» **Requirement**
Update the lines from the one containing "Uncheck the Lorem ipsum overlay checkbox" through the one containing "tap(178, 19)", replacing "zoom out" with "zoom in" and leaving everything else as it is.

— START OF Materials provided —

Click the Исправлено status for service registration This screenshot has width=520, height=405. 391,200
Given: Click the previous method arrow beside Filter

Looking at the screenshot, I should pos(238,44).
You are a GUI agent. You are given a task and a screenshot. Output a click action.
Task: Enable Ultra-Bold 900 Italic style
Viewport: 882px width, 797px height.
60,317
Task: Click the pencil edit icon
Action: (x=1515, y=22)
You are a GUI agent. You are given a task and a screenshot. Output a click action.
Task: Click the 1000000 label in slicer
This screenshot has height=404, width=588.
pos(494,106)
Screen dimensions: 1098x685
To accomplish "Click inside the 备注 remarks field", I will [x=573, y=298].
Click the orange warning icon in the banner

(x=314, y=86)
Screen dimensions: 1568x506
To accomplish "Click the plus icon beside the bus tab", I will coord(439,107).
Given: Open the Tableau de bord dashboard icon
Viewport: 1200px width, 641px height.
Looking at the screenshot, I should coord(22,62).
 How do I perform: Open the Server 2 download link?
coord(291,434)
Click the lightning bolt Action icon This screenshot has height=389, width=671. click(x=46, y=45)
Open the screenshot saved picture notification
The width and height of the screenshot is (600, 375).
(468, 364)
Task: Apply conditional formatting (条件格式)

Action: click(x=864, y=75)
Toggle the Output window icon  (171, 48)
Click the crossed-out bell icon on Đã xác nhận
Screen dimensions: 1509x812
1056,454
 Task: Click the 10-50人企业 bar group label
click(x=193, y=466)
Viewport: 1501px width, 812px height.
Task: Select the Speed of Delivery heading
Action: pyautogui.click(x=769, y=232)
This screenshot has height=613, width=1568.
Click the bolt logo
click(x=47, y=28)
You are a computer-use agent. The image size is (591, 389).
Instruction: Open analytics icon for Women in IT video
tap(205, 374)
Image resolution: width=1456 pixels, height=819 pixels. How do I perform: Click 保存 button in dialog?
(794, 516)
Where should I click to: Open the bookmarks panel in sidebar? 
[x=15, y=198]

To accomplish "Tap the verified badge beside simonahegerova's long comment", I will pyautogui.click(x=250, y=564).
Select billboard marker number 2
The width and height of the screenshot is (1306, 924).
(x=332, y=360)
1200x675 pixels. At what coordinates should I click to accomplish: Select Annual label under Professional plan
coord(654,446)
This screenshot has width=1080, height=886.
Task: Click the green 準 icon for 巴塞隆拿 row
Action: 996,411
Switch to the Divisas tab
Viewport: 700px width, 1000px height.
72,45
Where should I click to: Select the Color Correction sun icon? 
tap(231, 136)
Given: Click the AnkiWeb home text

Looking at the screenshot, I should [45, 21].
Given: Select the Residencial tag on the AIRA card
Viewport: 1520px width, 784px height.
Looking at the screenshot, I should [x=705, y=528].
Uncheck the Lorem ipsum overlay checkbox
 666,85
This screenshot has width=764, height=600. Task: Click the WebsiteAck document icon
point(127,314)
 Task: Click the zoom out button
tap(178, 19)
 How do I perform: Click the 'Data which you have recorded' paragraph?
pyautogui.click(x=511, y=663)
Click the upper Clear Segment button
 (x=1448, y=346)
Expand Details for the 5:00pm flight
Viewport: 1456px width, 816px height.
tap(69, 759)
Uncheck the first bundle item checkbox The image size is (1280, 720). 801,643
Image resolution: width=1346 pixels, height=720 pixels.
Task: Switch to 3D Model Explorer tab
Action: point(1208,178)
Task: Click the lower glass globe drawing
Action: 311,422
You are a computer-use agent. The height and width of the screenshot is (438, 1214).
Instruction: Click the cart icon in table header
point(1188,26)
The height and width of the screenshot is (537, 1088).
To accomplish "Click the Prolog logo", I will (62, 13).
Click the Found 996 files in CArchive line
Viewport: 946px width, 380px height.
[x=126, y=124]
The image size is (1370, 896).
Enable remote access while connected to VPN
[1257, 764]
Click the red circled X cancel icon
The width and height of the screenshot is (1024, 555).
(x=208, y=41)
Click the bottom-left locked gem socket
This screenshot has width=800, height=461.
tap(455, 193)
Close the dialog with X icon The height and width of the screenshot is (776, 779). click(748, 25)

— END OF Materials provided —

» **Result for this exercise**
Uncheck the Lorem ipsum overlay checkbox
 666,85
This screenshot has width=764, height=600. Task: Click the WebsiteAck document icon
point(127,314)
 Task: Click the zoom in button
tap(178, 19)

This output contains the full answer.